Kathlow (Sorbian:Kótłow) is a small village in Neuhausen/Spree municipality in the district of Spree-Neiße in Brandenburg state, Germany. The population as of 31 December 2012 was 138.

==Location==
Latitude: 51° 43' 0" N
Longitude: 14° 28' 60" E
20.6 km west of Forst

==History==
From 1815 to 1947, Kathlow was part of the Prussian Province of Brandenburg.

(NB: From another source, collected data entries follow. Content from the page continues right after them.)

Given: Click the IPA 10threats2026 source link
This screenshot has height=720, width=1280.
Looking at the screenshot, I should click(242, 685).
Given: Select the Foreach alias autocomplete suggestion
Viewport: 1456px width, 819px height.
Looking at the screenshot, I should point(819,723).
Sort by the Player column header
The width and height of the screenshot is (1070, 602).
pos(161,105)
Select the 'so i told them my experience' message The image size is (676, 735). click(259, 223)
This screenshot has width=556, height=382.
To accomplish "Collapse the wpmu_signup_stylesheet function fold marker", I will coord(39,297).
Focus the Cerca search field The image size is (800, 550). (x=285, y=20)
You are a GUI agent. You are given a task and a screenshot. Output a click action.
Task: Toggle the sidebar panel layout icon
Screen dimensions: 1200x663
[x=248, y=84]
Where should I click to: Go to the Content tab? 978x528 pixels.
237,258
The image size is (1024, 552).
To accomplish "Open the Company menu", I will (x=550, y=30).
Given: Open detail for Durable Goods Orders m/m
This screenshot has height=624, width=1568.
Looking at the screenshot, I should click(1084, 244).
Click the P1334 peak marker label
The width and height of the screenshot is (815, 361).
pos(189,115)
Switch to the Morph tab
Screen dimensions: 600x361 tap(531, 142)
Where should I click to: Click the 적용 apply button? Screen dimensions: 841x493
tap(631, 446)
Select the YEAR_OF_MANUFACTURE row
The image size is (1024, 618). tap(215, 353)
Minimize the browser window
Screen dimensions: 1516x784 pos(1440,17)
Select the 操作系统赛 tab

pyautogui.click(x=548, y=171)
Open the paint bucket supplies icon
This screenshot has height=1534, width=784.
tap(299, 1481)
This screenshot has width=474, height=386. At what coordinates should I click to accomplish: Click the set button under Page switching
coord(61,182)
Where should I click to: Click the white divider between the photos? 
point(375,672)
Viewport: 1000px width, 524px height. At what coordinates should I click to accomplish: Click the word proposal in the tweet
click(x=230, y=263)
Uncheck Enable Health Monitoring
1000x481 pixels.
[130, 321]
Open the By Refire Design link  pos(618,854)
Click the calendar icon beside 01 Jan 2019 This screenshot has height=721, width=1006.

After World War II, Kathlow was incorporated into the State of Brandenburg from 1947 to 1952 and the Bezirk Cottbus of East Germany from 1952 to 1990. Since 1990, Kathlow has been part of Brandenburg and since 19 September 2004, it has been part of Neuhausen/Spree.

==Population history==
271 (1875)
243 (1890)
232 (1910)
277 (1925)
250 (1933)
276 (1946)
161 (1993)
164 (1994)
162 (1995)
162 (1996)
181 (1997)
176 (1998)
182 (1999)
182 (2000)
176 (2001)
169 (2002)
169 (2003)
184 (2006)

Unlike most rural settlements in the former East Germany, the population of Kathlow after the reunification of East Germany and West Germany in 1990 has been at times growing and at times declining.